I stayed longer than I should have
A few years ago I started a new job after a very difficult three months; this job gave me security and stability which I was looking for. Before I got the job I would look out for other opportunities but once I got this job I did not look at other opportunities. I have always been driven by goals but when I got this job I stopped setting goals for myself. I was a kid with a dream to do great things but the previous three months had completely knocked my confidence. I felt very lucky to even get the job. A year later I realised that I needed to make a changes in my life, I needed a new job to enhance my career but I did not do anything to change anything in my life. I stayed in that job for nearly four years and for two years of it I was unhappy. I did not make a move because I was comfortable, i miserable but comfortable. I did not leave that job until it reached a point where I had to leave. If I was not pushed out I would not have moved on and I would not have learnt the things that I have learnt in my new adventure.
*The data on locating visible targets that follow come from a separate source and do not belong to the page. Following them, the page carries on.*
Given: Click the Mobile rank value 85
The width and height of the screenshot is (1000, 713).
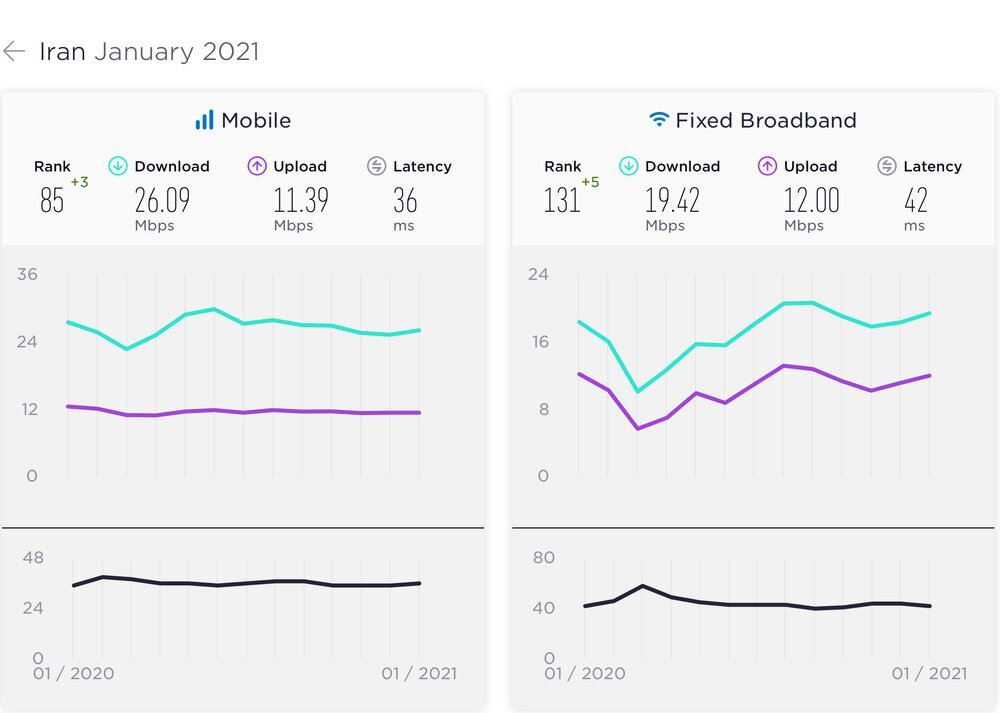Looking at the screenshot, I should pos(52,201).
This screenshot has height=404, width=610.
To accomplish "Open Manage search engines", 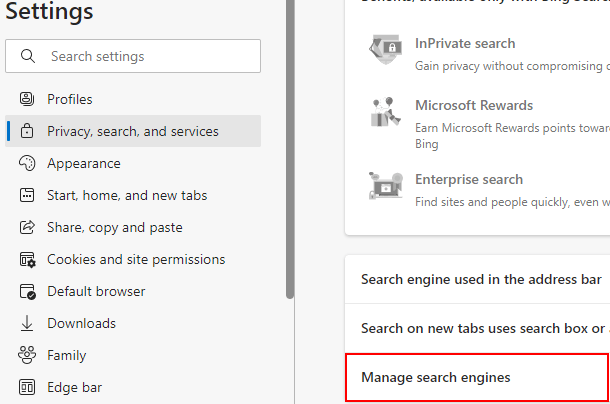I will pyautogui.click(x=436, y=377).
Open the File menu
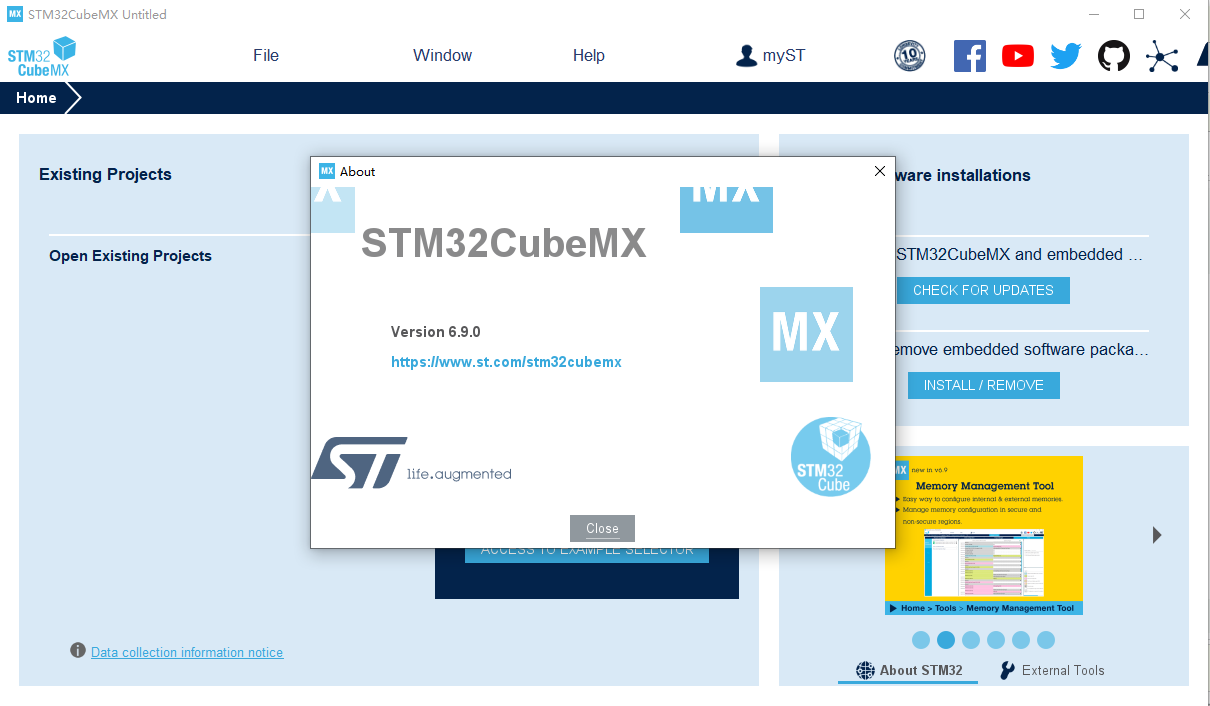1210x706 pixels. [x=266, y=56]
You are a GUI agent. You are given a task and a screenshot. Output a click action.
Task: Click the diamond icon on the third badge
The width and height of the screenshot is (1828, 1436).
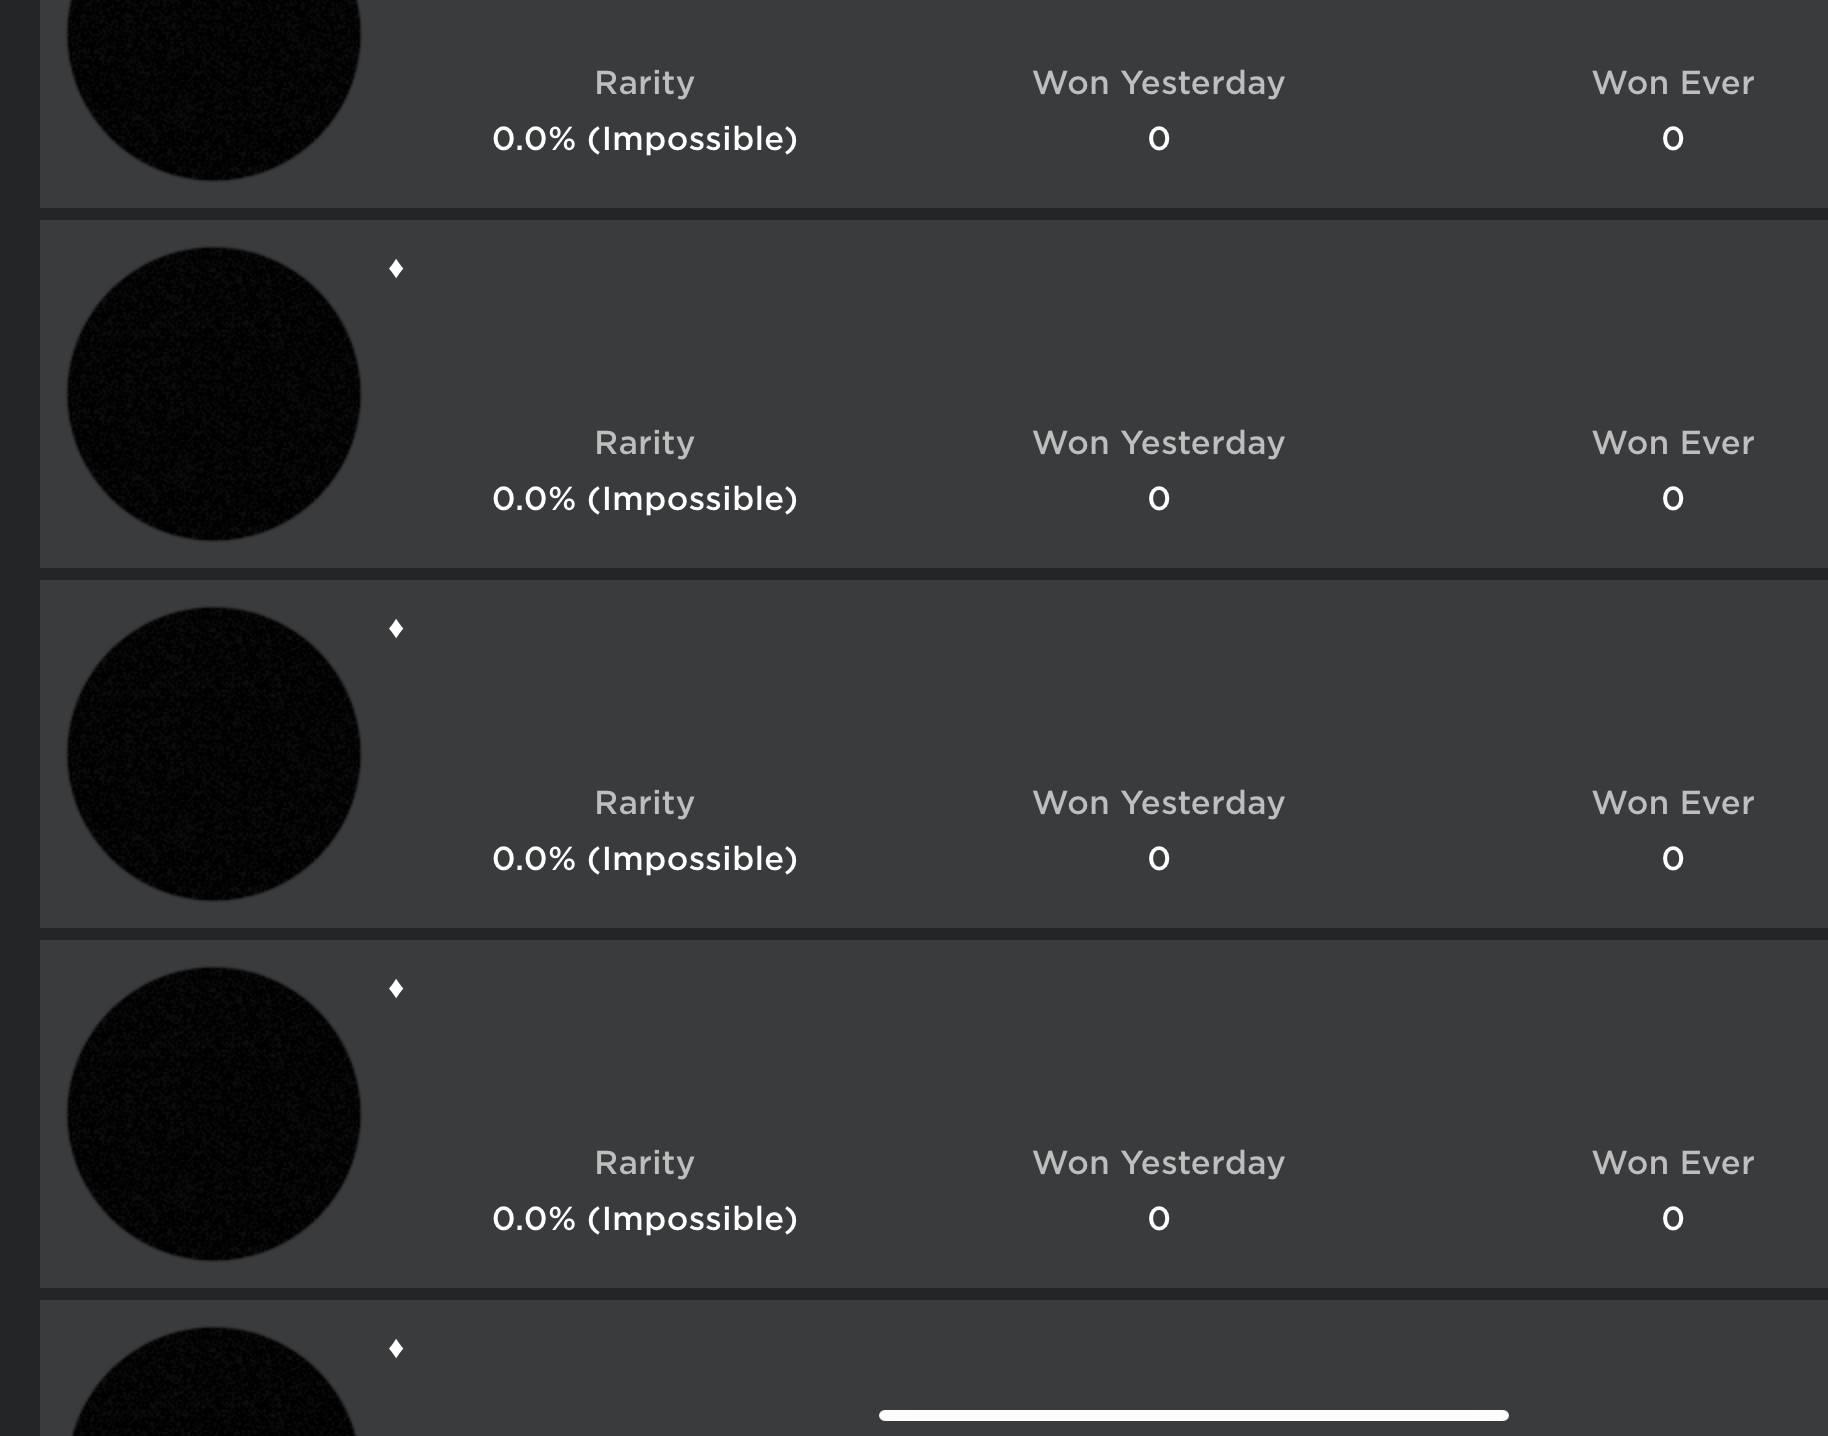click(396, 628)
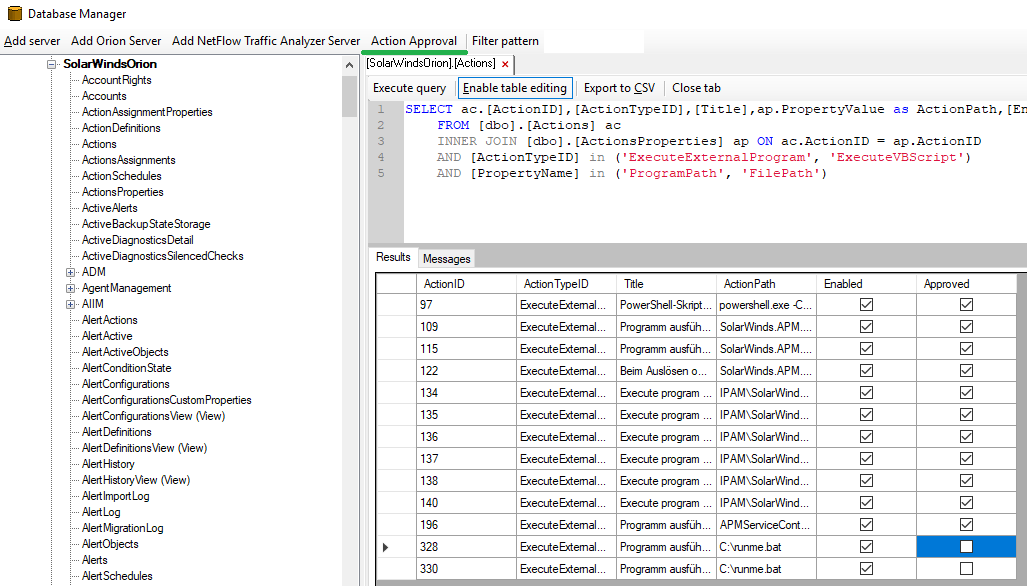The width and height of the screenshot is (1027, 586).
Task: Uncheck the Enabled box for ActionID 97
Action: pyautogui.click(x=866, y=305)
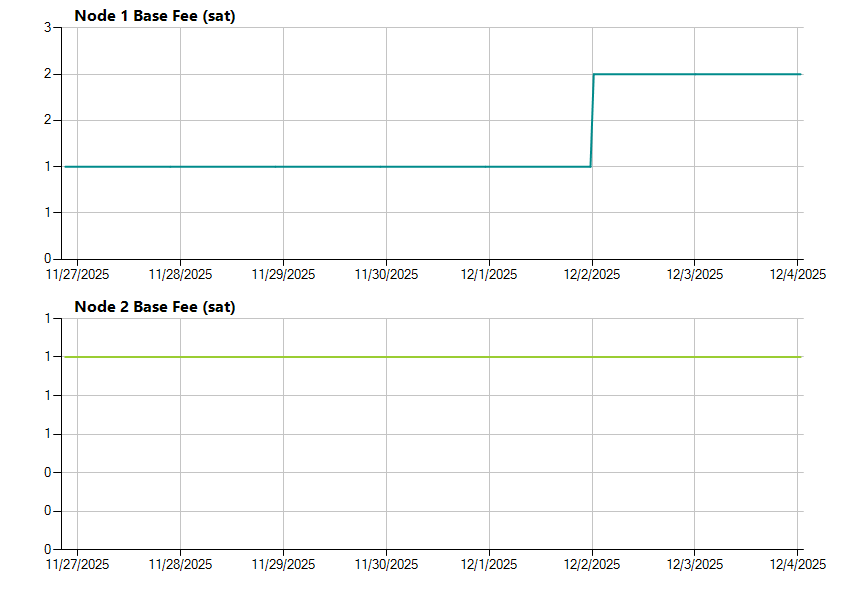This screenshot has height=600, width=860.
Task: Pick 11/29/2025 on Node 2 chart x-axis
Action: pyautogui.click(x=283, y=565)
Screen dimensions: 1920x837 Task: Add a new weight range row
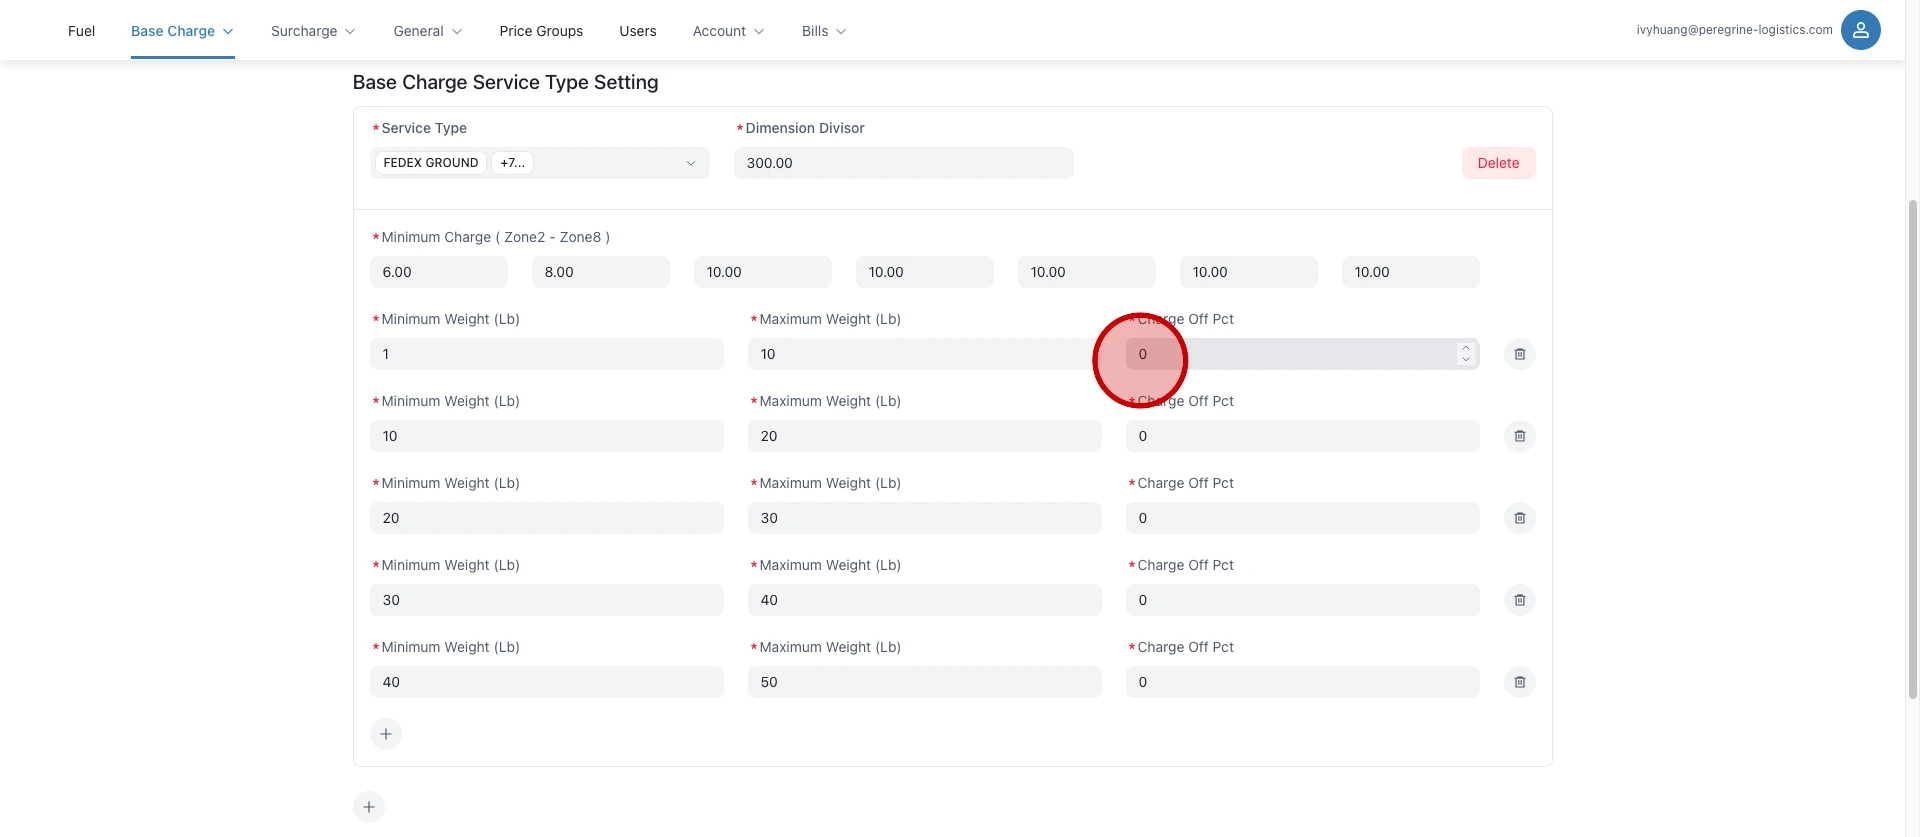386,734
There are a lot of people out there who need to make a move on to something new but they are sacred of making a move. My focus was on what I would lose if I made a move instead of what I would get if I made a move. I look back now and I wish I made the move sooner rather than later but now I have. There are a lot of people out there who could be doing great things today but they are staying in jobs, relationships and jobs that will not help them grow. What have you been trying to do in your life and what is holding you back? Why haven’t you made the move that you need to make in order to get the life that you want? What do you need to do right now to get back on track?